■ **Required actions**:
1. Answer the following from the article on Anne's Law:
(a) How long will the consultation on introducing Anne's Law run?
(b) Who lodged the petition that led to the development of Anne's Law?
(c) On what date was the Fairer, Greener Scotland: Programme for Government 2021-22 launched?
2. Write the next few sentences of the article on Anne's Law, carrying on after its last sentence.

■ **Source passage**:

....

A five-week consultation is to be held on introducing ‘Anne’s Law’ to ensure people who live in adult care homes have rights to be able to have direct contact with people who are important to them in order to support their health and wellbeing.
The development of Anne’s Law follows a petition lodged by Care Home Relatives Scotland’s Natasha Hamilton, who was unable to see her mother, Anne Duke, for prolonged periods during the height of the pandemic.
The petition called on the Scottish parliament to urge the SNP government to allow a designated visitor into care homes to support loved ones.
Holyrood is seeking to explore a range of legal and practical considerations in order to make sure any changes brought in are effective. These include how the new legislation will affect the competing rights and needs of others, including other care home residents and staff.
The consultation follows a commitment made by the SNP in its Fairer, Greener Scotland: Programme for Government 2021-22, which was launched on 7 September, to deliver Anne’s Law.
“The Scottish government is committed to bringing in Anne’s Law to ensure people who live in adult care homes have rights to see and spend time with those who are important to them,” said social care minister Kevin Stewart.

....

■ **Extracted records**:
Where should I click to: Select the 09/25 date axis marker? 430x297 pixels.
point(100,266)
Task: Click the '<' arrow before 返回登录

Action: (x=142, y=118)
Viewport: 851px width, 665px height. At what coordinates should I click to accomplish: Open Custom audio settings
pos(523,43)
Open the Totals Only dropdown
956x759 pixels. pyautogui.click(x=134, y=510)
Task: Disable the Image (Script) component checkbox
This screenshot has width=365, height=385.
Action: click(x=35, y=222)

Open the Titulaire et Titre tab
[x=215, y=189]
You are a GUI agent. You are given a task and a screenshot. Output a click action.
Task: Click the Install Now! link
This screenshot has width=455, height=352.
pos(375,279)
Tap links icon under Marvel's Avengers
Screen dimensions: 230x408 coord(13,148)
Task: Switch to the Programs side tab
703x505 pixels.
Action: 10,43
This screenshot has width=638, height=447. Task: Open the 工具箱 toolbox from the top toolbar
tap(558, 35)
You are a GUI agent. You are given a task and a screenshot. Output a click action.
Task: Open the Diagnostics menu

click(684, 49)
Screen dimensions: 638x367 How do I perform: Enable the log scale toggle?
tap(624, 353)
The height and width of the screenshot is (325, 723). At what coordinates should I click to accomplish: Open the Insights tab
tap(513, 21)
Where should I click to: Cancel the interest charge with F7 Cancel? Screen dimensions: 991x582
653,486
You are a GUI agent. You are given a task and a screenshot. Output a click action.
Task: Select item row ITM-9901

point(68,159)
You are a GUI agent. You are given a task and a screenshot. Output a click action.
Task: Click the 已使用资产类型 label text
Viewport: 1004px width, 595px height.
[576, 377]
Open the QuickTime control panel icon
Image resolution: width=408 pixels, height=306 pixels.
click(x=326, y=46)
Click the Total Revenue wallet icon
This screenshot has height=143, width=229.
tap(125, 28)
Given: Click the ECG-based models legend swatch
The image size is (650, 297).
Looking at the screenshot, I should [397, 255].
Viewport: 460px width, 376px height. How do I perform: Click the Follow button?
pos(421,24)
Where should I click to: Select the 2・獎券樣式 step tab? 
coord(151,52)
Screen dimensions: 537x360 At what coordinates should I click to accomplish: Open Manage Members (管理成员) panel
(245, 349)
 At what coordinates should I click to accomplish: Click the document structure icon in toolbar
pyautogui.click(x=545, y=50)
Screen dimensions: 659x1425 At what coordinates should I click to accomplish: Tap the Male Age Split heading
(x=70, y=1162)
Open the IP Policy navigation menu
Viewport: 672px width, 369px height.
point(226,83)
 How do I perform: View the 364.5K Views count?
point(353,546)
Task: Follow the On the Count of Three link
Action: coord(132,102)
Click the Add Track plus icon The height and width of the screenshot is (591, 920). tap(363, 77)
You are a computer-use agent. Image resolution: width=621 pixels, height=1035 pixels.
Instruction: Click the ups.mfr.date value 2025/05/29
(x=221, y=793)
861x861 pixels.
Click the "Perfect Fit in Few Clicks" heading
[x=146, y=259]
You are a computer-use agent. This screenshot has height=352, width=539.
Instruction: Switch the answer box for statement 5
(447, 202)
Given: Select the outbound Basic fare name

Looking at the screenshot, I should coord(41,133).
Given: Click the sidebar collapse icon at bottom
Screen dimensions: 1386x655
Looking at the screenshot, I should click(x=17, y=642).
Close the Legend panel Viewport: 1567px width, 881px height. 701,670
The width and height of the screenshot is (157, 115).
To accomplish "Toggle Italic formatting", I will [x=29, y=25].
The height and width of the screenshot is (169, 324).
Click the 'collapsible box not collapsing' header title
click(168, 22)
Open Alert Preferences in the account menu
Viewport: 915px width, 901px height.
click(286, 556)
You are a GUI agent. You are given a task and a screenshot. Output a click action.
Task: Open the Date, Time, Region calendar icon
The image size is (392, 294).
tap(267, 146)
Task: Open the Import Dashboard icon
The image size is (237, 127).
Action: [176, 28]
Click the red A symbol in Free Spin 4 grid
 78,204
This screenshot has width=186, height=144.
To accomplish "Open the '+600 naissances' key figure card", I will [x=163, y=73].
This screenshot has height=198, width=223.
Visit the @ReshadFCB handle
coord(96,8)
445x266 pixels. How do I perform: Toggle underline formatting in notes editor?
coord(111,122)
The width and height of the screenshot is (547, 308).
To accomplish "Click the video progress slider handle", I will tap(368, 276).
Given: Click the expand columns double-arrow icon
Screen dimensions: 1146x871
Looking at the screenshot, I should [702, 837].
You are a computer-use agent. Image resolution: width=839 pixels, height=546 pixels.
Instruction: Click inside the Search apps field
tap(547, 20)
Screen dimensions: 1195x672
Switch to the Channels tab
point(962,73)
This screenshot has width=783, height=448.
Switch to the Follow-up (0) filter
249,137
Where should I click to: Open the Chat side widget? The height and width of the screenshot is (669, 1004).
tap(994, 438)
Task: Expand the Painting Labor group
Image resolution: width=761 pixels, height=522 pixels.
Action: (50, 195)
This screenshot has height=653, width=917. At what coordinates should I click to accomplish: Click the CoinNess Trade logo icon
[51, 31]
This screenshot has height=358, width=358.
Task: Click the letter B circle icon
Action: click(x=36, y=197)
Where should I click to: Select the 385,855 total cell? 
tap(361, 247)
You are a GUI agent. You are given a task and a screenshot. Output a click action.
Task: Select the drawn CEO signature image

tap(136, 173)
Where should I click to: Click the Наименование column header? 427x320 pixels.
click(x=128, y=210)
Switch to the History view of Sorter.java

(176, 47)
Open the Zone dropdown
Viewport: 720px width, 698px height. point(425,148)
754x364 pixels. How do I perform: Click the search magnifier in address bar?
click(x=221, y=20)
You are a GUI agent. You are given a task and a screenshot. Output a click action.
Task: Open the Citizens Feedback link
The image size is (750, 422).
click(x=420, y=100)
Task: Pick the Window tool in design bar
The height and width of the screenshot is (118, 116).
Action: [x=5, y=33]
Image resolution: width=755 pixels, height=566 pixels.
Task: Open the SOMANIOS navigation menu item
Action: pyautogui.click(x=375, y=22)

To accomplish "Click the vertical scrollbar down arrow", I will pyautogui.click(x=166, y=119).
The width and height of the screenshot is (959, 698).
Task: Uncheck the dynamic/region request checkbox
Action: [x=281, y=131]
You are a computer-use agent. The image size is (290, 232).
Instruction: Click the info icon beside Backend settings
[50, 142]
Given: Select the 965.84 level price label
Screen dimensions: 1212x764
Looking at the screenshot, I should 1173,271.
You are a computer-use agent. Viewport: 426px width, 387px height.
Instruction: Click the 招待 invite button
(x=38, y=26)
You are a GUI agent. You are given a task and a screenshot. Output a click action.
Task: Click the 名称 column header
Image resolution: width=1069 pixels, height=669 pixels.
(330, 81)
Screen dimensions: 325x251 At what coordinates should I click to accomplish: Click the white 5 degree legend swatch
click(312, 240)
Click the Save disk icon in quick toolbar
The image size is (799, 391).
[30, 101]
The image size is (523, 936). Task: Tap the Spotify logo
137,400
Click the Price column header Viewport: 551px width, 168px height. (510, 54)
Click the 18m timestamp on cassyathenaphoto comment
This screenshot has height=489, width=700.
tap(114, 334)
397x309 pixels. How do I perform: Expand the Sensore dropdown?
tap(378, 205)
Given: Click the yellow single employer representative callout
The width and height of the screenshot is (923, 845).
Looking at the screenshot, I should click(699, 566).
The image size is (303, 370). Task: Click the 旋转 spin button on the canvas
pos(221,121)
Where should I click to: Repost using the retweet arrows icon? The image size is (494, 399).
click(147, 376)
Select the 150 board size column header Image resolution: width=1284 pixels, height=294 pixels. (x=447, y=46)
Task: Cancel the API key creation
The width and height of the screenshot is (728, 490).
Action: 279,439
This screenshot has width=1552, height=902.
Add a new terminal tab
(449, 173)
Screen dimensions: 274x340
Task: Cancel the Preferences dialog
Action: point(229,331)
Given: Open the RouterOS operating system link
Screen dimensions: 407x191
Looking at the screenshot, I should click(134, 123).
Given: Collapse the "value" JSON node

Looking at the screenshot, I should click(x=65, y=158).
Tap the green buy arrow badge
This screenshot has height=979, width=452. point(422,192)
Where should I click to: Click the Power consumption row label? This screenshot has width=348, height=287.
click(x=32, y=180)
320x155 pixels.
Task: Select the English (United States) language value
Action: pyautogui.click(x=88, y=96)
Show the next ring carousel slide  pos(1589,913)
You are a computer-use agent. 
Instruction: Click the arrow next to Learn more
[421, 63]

....

■ **Written answers**:
1.
(a) Five weeks.
(b) Natasha Hamilton of Care Home Relatives Scotland.
(c) 7 September.

2.
“It is important that we hear views and suggestions on the proposals to achieve this so that we do it in the best possible way. We want to hear from as many people as possible to help shape the proposals – including people who live in adult care homes, their families and friends, care home providers and staff and a wide range of other stakeholders,” he added.
Consultation responses need to be submitted before the closing date of 2 November. This is to align with work on developing the National Care Service Bill, a possible mechanism for Anne’s Law.
Hamilton said: “We are very pleased to hear that the consultation for Anne’s Law is getting underway. We have always believed that even during outbreaks, nominated carers such as husbands, wives, parents , sons and daughters should be enabled to spend time with their loved ones just as staff do.
“We sincerely hope legislation can be enacted that recognises the importance of family life for people in care and the need for personal connection and touch.”